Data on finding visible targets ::
=-=-=
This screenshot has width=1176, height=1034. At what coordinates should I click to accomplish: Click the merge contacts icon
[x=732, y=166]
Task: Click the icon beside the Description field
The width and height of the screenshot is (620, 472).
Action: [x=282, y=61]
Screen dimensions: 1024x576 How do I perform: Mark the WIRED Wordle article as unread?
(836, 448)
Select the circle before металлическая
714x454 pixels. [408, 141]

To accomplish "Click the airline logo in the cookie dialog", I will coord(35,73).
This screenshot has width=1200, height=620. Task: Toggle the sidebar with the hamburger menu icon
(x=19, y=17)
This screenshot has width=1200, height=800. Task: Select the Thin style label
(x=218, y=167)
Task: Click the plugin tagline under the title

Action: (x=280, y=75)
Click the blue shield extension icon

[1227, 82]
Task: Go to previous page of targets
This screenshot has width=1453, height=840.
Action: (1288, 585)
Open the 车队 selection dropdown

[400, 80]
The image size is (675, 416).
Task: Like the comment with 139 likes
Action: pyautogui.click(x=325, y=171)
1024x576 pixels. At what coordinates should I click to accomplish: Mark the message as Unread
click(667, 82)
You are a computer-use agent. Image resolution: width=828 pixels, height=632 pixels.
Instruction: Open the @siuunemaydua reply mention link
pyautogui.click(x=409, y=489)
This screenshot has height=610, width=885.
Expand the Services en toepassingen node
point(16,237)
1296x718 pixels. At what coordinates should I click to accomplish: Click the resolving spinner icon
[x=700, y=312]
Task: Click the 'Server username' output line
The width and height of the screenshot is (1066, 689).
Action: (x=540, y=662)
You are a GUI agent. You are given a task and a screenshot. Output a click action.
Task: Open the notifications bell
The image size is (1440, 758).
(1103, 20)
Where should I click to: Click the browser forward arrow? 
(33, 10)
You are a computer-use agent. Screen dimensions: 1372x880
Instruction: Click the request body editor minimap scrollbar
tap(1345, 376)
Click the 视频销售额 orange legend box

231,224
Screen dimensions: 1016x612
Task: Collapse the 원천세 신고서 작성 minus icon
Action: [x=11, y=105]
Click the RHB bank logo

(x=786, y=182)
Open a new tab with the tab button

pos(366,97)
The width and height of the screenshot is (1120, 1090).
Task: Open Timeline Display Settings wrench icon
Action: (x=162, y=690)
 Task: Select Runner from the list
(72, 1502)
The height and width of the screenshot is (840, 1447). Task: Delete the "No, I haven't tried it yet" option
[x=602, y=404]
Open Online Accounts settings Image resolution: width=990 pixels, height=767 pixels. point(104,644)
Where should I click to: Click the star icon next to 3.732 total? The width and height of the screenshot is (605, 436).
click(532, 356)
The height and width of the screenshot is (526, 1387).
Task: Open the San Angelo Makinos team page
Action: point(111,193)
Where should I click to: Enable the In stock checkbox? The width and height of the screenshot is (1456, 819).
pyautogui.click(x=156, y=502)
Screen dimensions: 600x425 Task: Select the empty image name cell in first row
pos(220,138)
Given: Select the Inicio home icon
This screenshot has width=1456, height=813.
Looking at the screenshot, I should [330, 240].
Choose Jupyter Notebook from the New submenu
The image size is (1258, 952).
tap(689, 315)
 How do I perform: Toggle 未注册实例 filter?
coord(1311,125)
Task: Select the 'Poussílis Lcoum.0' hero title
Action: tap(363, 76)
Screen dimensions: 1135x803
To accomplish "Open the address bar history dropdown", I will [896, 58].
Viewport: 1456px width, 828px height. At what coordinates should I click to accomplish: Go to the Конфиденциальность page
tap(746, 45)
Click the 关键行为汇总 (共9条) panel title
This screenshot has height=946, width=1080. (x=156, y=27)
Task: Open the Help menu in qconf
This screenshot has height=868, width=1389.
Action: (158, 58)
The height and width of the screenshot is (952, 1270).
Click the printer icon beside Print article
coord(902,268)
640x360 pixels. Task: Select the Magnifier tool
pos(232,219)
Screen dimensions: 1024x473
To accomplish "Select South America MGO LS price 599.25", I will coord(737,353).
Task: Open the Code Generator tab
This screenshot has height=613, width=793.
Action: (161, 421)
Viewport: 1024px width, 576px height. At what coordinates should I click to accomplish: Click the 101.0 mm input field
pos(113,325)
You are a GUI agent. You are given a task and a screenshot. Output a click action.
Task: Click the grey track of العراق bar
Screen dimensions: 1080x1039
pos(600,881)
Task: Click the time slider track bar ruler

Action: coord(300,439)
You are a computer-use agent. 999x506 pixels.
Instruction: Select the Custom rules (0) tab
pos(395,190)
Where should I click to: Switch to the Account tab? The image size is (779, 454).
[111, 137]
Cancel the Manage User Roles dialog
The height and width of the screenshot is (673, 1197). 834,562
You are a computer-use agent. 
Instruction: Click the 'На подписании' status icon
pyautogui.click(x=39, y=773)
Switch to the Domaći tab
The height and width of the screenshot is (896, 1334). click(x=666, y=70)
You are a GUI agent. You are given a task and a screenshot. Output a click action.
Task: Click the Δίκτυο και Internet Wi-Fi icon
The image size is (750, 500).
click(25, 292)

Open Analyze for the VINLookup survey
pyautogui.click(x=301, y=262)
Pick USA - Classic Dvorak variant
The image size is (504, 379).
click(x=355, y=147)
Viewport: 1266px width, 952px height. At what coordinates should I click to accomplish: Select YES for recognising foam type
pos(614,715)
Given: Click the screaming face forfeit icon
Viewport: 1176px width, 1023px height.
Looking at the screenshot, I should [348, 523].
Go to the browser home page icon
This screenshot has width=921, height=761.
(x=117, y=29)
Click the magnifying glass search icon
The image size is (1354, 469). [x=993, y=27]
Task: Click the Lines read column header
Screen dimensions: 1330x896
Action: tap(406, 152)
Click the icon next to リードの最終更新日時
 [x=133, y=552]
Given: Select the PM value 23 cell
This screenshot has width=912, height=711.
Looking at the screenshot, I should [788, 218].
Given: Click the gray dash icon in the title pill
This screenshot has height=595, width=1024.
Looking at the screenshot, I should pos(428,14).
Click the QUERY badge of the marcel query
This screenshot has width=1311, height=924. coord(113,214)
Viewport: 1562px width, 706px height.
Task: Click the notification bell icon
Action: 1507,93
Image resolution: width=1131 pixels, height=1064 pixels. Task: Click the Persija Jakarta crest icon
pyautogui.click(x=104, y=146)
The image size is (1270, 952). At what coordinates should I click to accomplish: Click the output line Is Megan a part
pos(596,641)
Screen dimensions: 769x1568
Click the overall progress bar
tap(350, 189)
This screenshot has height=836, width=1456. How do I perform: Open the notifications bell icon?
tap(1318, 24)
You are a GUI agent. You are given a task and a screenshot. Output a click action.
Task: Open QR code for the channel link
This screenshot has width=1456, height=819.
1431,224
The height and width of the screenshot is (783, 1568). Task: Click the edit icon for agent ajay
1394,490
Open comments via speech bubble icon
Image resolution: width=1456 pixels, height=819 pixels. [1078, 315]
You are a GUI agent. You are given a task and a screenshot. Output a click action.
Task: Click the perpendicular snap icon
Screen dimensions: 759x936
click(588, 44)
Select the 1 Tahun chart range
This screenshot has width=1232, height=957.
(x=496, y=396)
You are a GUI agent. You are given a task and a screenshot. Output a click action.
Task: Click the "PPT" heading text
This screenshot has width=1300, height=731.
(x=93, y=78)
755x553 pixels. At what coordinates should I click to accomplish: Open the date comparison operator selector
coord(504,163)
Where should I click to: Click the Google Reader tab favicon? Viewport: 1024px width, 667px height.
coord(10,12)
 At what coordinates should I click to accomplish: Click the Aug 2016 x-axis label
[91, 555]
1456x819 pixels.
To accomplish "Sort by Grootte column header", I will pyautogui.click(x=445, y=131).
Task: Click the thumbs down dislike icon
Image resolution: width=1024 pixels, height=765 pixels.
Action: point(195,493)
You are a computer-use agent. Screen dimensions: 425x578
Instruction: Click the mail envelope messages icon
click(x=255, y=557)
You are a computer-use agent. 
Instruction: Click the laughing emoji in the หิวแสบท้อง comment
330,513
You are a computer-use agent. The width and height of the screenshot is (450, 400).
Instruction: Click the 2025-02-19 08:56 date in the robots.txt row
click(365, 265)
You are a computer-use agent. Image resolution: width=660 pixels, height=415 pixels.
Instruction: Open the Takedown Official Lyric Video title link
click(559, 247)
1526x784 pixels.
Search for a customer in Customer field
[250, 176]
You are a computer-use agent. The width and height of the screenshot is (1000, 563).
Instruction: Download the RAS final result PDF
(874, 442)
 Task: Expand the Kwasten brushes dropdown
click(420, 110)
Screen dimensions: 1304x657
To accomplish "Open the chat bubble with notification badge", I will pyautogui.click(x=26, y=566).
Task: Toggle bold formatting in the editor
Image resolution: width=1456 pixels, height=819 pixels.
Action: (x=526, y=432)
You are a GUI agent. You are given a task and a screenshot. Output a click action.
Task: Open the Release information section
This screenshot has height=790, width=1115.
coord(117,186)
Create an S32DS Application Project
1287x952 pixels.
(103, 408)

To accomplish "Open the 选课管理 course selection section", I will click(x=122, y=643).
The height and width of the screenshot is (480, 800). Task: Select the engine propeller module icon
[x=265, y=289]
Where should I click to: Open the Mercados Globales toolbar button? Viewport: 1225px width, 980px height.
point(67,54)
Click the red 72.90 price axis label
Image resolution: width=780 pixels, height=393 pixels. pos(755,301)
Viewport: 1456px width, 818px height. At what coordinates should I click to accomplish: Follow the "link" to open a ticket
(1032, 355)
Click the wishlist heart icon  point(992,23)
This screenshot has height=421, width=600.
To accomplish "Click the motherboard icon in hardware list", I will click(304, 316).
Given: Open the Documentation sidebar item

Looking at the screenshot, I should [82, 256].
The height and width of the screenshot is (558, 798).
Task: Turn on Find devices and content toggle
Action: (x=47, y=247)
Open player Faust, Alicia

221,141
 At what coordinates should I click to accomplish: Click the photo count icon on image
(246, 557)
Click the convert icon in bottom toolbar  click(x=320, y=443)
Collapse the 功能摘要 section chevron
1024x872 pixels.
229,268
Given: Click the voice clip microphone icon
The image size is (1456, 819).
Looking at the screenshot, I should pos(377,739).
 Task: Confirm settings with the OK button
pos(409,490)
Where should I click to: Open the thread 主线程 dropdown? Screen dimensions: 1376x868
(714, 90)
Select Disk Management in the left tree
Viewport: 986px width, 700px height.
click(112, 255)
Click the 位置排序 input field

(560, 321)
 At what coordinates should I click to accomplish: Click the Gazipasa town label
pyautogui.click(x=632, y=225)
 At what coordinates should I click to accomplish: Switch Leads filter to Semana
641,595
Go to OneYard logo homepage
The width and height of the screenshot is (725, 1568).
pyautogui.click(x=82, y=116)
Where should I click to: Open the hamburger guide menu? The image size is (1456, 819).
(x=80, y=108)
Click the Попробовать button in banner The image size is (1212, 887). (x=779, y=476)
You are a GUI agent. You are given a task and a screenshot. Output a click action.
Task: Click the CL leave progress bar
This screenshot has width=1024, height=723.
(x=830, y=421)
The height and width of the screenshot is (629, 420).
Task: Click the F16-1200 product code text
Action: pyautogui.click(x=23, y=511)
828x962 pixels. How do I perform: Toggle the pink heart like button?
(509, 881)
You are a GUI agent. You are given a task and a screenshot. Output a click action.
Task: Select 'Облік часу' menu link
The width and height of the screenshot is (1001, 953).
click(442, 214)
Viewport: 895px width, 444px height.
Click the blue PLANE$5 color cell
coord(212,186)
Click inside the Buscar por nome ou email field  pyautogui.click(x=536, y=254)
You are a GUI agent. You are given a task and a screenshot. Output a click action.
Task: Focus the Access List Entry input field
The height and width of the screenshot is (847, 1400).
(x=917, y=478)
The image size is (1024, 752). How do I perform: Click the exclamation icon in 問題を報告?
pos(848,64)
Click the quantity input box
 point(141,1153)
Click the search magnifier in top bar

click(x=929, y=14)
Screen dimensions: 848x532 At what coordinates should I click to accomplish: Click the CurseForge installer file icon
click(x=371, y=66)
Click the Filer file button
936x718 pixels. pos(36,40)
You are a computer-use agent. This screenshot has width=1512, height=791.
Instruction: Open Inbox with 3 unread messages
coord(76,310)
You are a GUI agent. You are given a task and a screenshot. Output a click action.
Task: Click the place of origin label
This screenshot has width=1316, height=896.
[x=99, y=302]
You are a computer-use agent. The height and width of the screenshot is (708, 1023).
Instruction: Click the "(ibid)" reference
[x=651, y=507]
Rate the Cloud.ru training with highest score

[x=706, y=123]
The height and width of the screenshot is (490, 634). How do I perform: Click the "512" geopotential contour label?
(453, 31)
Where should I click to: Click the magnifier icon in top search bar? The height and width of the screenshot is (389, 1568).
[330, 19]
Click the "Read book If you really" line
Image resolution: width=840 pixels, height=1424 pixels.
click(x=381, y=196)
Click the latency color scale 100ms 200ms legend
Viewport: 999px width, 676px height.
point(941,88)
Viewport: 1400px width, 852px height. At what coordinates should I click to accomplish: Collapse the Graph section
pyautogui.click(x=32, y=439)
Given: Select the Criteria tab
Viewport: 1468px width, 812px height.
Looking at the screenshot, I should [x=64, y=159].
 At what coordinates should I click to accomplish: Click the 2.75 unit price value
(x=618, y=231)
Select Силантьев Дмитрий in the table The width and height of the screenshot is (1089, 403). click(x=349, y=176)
=-=-=
Do this :: Copy these lines word for word, beginning with the line containing "Where should I click to: Click the magnifier" and continuing through the line containing "point(941,88)".

Written reply ::
Where should I click to: Click the magnifier icon in top search bar? The height and width of the screenshot is (389, 1568).
[330, 19]
Click the "Read book If you really" line
Image resolution: width=840 pixels, height=1424 pixels.
click(x=381, y=196)
Click the latency color scale 100ms 200ms legend
Viewport: 999px width, 676px height.
point(941,88)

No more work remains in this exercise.